Objectives: To evaluate ultrasound scan and other prenatal screening tests for trisomy 18 in a regional obstetric unit and to review the management approach for women with positive trisomy 18 screening results.
Methods: Prenatal diagnosis databases were accessed to identify fetuses that had confirmed trisomy 18 karyotypes or were at high risk for trisomy 18 on second-trimester biochemical screening or first-trimester combined screening tests over a period of 10 years from 1 September 1997 to 30 September 2007.
Results: Sixty-nine women were confirmed to have trisomy 18 fetuses by karyotyping either prenatally (n = 61) or postnatally/post-miscarriage (n = 8) during the study period. The detection rate of ultrasound scan ≤ 14 weeks and 18 to 21 weeks to detect trisomy 18 was 92.7 and 100%, respectively. A total of 80 and 87% of fetuses had two or more ultrasound abnormalities detected in the ≤ 14 weeks and 18 to 21 weeks anomaly scans, respectively.
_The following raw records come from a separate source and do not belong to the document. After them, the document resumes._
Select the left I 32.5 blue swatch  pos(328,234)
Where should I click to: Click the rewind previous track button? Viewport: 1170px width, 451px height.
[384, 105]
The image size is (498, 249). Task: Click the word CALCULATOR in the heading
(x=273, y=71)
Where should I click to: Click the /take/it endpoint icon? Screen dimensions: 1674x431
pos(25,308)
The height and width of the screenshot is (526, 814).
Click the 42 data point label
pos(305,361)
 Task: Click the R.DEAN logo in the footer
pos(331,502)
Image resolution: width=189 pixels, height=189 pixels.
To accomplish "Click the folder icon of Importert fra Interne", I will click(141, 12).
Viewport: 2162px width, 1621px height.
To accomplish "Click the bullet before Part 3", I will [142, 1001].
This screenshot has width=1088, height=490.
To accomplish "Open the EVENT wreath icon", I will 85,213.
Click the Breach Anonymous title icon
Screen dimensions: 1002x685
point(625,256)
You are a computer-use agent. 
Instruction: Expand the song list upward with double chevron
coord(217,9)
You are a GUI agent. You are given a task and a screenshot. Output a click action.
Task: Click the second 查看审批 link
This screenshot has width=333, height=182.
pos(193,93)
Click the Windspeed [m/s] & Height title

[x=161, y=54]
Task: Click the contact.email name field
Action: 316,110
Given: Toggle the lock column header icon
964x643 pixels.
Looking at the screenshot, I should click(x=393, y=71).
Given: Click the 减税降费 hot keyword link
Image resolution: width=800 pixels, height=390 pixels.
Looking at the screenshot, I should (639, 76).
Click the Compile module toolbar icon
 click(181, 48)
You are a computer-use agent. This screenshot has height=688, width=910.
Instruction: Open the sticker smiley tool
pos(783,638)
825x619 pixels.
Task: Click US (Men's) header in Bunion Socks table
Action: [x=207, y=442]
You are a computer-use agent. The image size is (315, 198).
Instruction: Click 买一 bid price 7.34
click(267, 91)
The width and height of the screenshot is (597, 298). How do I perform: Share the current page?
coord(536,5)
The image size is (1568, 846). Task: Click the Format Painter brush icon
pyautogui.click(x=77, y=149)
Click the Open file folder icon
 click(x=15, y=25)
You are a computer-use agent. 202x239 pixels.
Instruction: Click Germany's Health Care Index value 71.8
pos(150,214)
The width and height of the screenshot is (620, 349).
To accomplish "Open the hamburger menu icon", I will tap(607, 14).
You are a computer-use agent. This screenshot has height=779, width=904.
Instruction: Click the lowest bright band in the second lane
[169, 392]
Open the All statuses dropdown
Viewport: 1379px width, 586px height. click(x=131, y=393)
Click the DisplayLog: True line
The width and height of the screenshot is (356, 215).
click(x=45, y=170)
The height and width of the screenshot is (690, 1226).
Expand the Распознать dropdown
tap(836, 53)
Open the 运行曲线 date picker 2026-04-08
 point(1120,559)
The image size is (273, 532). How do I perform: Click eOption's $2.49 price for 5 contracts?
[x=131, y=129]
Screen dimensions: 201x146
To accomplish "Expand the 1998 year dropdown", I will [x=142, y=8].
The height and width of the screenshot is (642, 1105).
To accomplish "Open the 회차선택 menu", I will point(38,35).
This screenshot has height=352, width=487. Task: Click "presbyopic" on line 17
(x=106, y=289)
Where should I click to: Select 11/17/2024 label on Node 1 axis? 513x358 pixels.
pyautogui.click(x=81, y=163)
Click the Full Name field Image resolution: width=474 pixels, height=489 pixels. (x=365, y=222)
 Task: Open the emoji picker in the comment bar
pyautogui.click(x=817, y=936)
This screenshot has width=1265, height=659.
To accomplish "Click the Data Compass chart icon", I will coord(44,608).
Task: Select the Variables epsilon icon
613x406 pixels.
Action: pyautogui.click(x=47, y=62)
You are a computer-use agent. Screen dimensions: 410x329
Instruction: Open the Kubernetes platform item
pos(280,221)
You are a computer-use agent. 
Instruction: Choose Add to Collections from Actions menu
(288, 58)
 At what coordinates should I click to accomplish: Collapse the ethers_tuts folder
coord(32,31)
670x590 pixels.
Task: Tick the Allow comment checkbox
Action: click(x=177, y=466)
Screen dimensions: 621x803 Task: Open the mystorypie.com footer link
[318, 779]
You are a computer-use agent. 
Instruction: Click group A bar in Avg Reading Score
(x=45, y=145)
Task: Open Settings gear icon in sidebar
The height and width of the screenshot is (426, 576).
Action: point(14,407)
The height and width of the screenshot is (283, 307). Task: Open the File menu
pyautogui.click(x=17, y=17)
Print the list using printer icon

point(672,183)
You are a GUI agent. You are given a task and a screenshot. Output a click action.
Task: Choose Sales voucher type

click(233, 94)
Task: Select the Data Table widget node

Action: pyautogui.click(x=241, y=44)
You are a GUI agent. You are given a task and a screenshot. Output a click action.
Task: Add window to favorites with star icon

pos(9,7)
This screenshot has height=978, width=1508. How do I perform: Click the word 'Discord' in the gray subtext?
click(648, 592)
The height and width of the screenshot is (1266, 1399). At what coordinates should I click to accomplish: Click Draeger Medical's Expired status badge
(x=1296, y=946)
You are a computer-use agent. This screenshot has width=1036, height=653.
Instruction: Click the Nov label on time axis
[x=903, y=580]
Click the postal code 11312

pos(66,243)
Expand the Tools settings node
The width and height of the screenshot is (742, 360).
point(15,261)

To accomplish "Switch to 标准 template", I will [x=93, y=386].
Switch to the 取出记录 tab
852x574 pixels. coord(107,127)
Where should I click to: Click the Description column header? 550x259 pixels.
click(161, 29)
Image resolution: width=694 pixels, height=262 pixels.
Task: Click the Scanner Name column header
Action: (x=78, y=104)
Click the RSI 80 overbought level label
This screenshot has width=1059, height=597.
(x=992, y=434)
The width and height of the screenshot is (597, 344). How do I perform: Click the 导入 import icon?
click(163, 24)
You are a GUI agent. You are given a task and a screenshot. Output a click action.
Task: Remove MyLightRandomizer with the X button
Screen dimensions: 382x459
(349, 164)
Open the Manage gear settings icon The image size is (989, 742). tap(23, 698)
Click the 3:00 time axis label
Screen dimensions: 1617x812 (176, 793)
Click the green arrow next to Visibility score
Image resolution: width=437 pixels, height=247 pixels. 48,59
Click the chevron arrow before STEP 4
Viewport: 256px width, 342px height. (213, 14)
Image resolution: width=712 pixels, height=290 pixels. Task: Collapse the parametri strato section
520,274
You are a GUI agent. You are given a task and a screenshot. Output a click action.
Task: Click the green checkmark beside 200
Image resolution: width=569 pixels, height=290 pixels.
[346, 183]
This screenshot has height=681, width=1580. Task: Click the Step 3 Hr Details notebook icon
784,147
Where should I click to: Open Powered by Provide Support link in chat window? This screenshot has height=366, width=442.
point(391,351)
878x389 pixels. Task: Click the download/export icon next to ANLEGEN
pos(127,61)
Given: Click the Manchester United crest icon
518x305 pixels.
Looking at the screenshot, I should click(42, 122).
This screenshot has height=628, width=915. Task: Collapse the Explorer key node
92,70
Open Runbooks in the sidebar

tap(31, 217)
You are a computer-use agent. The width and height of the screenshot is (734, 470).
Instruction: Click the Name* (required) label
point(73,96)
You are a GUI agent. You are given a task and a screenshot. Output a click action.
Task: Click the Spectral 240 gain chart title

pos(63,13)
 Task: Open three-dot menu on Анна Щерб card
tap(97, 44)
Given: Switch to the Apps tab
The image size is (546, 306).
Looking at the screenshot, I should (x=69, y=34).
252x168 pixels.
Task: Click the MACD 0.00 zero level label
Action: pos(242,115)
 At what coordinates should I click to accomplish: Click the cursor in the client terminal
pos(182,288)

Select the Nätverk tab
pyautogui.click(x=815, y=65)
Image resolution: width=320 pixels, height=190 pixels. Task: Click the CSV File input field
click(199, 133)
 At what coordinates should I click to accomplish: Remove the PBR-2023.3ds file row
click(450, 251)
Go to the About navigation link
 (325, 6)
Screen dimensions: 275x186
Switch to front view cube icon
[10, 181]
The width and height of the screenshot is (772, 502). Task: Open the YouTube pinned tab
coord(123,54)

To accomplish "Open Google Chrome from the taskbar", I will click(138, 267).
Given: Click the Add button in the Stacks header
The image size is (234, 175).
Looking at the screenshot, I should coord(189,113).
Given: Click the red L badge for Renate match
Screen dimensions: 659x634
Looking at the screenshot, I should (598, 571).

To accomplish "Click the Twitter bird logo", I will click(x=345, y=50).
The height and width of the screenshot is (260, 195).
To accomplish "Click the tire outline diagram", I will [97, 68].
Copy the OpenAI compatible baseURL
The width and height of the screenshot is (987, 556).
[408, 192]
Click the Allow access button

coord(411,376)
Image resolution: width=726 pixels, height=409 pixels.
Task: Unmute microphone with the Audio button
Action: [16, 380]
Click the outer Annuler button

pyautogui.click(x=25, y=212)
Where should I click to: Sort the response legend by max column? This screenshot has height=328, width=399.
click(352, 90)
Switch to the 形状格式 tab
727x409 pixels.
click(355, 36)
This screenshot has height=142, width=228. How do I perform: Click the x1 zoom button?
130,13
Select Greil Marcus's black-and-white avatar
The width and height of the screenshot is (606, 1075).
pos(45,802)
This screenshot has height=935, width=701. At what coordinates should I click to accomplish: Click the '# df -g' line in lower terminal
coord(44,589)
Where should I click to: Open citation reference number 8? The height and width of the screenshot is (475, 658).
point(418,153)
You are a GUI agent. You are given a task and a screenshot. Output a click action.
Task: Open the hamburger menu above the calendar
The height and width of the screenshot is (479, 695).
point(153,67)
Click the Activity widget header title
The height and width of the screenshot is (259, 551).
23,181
Forty-eight women screened positive for trisomy 18 by second-trimester biochemical screening with human chorionic gonadotrophin (hCG) and alpha fetoprotein (AFP). Only one was true positive (positive predictive value = 1/48 or 2%). Eleven women screened positive for trisomy 18 by first-trimester combined screening with nuchal translucency scan and maternal serum for pregnancy-associated plasma protein A (PAPP-A) and hCG between 11 and 13 + 6 weeks. Three were true positive (positive predictive value = 3/11 or 27%). All four cases with positive screening had ultrasound abnormalities.
Conclusions: Ultrasound scan for fetal anomalies is the most effective screening test for trisomy 18. A policy of conservative management for women with positive second-trimester biochemical screening or first-trimester combined screening for trisomy 18 is reasonable in the absence of ultrasound fetal abnormalities. Unnecessary invasive tests can be avoided.